Глава двадцать первая
Они ввалились в дверь Ричарда как два подвыпивших, хихикающих подростка, жаждущих приключений. И, точно как проштрафившиеся подростки, были встречены суровым неодобрением разумного взрослого, на этот раз в виде Паспарту, у которого, казалось, лапы были скрещены на груди, а на морде написано «И который сейчас, по-вашему, час?».
— О, мой бедный ангелочек! — Валери, подхватив пса на руки, принялась его поглаживать и целовать в мордочку. — Тебя, бедняжечку, бросили тут одного, в темноте. Ты скучал по мамочке? — Она обернулась к Ричарду. — Должно быть, мадам Таблье бросила его.

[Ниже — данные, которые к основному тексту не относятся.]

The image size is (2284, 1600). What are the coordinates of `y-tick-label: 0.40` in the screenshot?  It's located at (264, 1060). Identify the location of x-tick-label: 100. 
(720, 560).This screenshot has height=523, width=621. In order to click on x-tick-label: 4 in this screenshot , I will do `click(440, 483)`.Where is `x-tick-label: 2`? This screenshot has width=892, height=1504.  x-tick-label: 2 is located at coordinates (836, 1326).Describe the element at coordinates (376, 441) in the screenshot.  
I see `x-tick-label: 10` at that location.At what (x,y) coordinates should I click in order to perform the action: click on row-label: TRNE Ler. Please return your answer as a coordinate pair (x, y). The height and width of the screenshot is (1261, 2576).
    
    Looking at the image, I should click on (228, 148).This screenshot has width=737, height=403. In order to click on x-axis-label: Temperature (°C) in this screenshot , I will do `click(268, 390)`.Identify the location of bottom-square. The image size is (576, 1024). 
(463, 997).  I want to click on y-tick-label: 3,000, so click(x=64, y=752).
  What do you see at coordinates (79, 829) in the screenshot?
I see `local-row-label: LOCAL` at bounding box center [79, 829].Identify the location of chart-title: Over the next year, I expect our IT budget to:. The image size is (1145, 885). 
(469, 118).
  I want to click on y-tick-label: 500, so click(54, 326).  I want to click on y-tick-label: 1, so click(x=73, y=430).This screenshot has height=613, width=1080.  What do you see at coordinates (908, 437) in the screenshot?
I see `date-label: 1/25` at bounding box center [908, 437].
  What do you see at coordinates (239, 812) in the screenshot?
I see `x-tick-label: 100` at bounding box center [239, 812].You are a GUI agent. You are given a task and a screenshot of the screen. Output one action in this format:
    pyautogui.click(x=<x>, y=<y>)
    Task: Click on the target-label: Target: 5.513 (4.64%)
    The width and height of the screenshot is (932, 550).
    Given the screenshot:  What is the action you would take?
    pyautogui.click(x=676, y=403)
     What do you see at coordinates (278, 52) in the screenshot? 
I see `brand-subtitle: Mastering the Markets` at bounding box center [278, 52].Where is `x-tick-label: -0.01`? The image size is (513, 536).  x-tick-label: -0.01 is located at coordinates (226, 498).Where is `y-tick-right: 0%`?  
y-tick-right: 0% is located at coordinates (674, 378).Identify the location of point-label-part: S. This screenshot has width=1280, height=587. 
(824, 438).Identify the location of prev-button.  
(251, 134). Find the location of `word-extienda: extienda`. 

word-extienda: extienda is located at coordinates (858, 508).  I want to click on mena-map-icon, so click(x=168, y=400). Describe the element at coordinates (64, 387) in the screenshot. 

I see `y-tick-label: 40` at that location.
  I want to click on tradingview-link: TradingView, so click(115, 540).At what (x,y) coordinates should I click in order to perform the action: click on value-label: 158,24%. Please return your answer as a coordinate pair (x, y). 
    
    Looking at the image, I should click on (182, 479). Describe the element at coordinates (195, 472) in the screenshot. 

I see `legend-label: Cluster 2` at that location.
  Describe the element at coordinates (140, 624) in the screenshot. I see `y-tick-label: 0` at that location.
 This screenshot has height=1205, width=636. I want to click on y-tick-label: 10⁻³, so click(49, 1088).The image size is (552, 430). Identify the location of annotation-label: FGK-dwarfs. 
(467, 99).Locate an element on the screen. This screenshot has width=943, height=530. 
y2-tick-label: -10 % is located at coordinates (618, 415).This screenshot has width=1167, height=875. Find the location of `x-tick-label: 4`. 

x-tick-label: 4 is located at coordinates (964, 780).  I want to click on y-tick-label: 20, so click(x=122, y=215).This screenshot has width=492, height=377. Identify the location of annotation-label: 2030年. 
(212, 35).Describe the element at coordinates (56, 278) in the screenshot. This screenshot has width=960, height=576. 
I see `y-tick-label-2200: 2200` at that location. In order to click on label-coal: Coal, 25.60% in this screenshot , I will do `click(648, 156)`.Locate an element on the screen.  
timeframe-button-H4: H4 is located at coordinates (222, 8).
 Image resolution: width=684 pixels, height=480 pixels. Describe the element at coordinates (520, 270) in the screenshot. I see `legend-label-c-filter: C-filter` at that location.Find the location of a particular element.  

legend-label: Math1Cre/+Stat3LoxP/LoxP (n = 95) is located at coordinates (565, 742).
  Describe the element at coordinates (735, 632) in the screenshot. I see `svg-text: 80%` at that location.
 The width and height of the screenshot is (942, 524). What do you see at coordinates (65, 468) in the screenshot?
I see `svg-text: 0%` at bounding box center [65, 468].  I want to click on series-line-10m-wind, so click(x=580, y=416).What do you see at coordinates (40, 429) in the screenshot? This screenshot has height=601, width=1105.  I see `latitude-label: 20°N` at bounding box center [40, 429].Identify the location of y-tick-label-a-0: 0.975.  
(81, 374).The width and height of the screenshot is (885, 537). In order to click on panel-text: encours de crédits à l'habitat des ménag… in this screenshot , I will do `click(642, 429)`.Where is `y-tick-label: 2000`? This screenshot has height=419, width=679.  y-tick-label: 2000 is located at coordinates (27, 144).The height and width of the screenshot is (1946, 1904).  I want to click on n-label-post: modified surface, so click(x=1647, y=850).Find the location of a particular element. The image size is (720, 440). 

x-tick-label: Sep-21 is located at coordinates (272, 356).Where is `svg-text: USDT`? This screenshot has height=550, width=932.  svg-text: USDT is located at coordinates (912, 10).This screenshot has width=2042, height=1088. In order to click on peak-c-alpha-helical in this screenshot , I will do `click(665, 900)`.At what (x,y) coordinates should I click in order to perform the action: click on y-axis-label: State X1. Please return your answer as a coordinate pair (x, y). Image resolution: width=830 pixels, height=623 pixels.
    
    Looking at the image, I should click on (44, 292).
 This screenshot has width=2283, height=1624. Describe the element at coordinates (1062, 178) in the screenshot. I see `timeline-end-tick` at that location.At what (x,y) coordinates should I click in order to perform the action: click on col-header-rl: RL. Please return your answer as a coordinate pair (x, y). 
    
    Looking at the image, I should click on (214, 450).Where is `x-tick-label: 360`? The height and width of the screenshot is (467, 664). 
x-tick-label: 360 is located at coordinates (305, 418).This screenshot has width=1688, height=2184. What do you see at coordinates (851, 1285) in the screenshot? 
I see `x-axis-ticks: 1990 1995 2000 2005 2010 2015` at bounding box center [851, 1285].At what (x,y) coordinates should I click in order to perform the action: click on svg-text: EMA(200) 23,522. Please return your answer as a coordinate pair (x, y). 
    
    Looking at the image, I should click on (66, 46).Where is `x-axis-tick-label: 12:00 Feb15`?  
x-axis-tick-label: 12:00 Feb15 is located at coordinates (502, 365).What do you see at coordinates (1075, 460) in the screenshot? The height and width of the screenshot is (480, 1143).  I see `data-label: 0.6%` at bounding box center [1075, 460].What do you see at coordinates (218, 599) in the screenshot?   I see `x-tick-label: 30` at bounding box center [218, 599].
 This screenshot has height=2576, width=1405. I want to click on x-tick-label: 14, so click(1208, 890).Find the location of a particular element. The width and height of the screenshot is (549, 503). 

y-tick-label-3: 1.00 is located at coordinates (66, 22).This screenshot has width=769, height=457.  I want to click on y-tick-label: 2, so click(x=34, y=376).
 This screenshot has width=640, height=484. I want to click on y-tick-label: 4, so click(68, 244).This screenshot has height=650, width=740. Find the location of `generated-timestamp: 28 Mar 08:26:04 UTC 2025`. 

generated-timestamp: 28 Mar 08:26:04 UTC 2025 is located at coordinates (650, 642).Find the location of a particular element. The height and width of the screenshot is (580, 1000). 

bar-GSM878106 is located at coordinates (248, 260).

— Ну, ты же не думала, что она просидит тут всю ночь в ожидании нас. Она занятая женщина. — Ричард задумался, насколько это соответствует действительности. — К тому же здесь не так уж темно; она оставила телевизор включенным, наверное, для компании. — На заднем плане тем временем шел какой-то жуткий дублированный американский сериал про копов, и он быстренько выключил телевизор. «Нет стиля, — подумал он уже не в первый раз, — нет динамики, нет тонкости».
— О, мадам Таблье оставила записку. — Валери снова посадила Паспарту на диван, а Ричард зажег свет.
— «Мсье, — прочитала она высокопарно, — я не могла больше ждать. Пес накормлен, — о, мой бедный Паспарту, чем она тебя пичкала? — и ему понравилось смотреть “Морскую полицию: Детройт”. Нам нужно поговорить о юной парочке». Что там с юной парочкой, как ты думаешь?
— О, полагаю, они делят постель до брака или что-то вроде того. Мне нужно выпить. — Но, вместо того чтобы пойти и налить себе чего-нибудь, Ричард тяжело опустился на диван рядом с Паспарту. — Кажется, они довольно милые; в общем зале горел свет, когда мы вернулись, так что, очевидно, они еще не спят. Может, тоже смотрят «Морскую полицию: Детройт»?
— Ну, мне не помешал бы душ, чтобы смыть с себя остатки маски, но, если они еще не спят, я не смогу пройти через общий зал в таком виде.
Ричард решил, что это весьма здравое наблюдение, и, со стонами и кряхтеньем поднявшись с дивана, отправился на кухню.